UN LIEU DE RAYONNEMENT VIVANT ET EFFERVESCENT DANS LA VILLE
CONSTATS : MÉMOIRE ET PATRIMOINE
La visite de ['église Notre-Dame-de-Protection et la rencontre avec les promoteurs de l'Agora des Arts ont mis en évidence l'importance de cet édifice, première église érigée à Rouyn-Noranda en 1931. Sa signification tient en partie à son style d'inspiration Art déco, mais encore plus à l'attachement social et culturel qu'ont les citoyens pour ce lieu de célébrations, de rencontres, d'échanges, de spectacles et de festivités. Cet attachement profond se traduit encore aujourd'hui par l'utilisation de la nef lors de mariages et d'autres événements familiaux et communautaires, qui ramènent des gens de toutes les générations dans ce lieu qui les a vus grandir et qui a marqué les étapes de leur vie.
Pour notre équipe, le maintien du volume de la nef et du portique (narthex) est essentiel. Ce volume typique, avec sa voûte et ses bas-côtés, caractérise fortement l'Agora des Arts.
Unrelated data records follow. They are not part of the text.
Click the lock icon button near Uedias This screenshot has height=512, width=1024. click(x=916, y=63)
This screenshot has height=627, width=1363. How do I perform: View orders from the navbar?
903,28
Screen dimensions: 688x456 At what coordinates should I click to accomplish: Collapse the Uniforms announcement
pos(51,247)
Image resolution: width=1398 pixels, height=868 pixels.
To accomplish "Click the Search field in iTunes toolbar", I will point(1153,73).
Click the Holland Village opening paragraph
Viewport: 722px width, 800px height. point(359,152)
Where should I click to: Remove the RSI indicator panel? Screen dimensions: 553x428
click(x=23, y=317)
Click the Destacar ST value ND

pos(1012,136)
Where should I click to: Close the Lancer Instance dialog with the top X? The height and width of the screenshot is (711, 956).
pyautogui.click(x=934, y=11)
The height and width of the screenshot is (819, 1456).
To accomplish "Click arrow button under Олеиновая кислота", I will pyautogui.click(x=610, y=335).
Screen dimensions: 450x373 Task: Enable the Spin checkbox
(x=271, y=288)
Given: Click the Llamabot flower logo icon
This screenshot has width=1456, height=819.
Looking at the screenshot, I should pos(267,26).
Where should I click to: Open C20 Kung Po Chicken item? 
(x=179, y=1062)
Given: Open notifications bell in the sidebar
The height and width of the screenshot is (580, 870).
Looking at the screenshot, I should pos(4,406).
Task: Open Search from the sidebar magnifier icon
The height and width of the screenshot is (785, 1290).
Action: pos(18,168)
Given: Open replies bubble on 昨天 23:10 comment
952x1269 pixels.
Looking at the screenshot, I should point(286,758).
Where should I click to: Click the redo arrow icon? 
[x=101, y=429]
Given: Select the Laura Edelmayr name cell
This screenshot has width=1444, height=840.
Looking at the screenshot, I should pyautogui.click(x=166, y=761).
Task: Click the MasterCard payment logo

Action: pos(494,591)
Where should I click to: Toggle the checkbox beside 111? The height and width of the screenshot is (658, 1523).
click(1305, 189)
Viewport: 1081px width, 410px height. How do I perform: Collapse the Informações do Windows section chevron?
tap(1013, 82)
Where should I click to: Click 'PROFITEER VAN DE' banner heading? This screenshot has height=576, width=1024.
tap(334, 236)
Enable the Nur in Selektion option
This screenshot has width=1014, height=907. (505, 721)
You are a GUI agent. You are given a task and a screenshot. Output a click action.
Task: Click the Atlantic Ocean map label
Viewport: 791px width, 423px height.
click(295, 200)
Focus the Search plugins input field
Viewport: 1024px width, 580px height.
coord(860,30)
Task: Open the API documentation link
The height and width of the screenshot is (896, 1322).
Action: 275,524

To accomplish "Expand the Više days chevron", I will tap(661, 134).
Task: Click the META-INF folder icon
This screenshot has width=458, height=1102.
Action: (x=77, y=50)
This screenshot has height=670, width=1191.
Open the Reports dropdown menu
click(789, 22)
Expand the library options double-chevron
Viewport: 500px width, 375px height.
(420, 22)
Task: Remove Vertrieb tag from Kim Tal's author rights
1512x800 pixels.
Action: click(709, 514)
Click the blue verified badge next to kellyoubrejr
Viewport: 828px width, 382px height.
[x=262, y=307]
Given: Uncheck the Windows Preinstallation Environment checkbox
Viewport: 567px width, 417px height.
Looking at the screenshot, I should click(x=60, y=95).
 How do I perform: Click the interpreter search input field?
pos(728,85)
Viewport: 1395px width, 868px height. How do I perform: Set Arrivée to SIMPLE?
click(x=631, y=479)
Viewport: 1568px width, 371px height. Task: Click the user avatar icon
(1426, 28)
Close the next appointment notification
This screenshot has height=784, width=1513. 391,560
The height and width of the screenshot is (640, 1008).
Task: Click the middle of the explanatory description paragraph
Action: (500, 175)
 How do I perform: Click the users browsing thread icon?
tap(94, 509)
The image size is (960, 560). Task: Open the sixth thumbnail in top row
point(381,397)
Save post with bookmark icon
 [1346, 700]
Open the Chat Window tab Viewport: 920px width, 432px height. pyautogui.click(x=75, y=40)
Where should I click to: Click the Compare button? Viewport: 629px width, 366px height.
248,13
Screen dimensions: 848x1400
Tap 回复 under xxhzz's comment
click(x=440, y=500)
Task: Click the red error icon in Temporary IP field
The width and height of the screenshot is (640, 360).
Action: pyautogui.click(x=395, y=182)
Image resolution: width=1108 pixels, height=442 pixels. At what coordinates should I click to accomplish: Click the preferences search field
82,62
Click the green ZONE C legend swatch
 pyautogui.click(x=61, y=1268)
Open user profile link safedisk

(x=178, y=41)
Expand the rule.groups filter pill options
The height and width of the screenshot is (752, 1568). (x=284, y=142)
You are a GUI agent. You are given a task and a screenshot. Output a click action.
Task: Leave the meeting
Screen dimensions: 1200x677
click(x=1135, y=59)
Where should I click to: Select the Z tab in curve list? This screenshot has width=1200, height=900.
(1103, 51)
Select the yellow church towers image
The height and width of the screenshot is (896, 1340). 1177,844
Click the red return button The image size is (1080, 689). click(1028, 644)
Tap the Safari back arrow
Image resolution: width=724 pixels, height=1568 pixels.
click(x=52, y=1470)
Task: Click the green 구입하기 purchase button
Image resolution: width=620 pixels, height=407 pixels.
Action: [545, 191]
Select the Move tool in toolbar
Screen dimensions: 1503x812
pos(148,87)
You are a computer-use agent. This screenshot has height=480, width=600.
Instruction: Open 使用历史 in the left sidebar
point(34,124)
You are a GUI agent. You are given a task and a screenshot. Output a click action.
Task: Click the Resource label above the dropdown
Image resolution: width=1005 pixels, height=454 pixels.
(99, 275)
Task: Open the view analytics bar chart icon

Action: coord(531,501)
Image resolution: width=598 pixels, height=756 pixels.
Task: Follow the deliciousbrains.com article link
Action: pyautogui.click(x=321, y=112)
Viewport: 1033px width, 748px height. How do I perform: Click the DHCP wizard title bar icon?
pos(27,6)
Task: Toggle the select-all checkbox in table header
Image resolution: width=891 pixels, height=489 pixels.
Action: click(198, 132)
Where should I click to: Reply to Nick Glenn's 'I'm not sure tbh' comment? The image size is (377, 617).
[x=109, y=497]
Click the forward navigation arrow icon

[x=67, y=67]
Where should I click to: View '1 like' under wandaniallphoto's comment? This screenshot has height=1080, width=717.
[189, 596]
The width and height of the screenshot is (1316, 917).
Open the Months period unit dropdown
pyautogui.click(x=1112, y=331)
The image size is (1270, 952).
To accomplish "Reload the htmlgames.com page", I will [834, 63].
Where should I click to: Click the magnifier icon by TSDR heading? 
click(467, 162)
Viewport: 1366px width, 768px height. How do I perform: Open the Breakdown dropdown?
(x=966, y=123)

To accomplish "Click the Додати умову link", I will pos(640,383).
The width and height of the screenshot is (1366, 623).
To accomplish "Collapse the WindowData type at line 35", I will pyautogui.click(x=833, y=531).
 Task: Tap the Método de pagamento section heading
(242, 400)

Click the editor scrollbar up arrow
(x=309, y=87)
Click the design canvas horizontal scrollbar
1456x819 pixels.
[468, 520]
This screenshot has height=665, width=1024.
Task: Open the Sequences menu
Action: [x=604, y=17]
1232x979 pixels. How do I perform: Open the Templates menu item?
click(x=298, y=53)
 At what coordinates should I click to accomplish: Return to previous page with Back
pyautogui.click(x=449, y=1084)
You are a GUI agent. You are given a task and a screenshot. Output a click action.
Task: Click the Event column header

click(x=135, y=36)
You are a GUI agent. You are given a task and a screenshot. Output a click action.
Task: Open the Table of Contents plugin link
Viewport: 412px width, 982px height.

Il est reconnu pour ses qualités acoustiques et constitue un lieu familier pour les spectateurs. Il nous semble donc fondamental d'en conserver les qualités spatiales les plus importantes et de ne pas les dénaturer par une accumulation de fonctions de service. Celles-ci gagneront en efficience en étant judicieusement relocalisées ailleurs. Libéré de contraintes fonctionnelles et de reconfigurations spatiales malheureuses, le portique de l'église restera ainsi vivant, lumineux et surtout appropriable.
Dans la même logique, le maintien de l'escalier extérieur (reconfiguré pour s'adaptera notre proposition urbaine) démontre notre volonté de préserver ce patrimoine architectural et social sans le dénaturer, mais en lui ajoutant de nouvelles dimensions, de nouvelles appropriations et de nouvelles incarnations, qui deviendront mémorables pour les prochaines générations. Figure urbaine symbolique, l'escalier est en effet un lieu de spectacle en soi, où le visiteur devient acteur et se met en scène par ses vêtements, sa démarche, ses actions, ses attitudes. Le specta(c)teur se montre à la rue et la rue le regarde : il affirme ainsi sa présence, voire même son existence! Situé en plein coeur du quartier des spectacles / du vieux Noranda, l'escalier de l'église agit comme un lieu de repos, une halte anticipée pour les promeneurs et un lieu de rendez-vous. La décision de maintenir le volume de la salle et l'escalier en repensant leur utilisation pour les offrir au public de façon optimale, est donc primordiale : elle constitue le coeur de notre démarche architecturale.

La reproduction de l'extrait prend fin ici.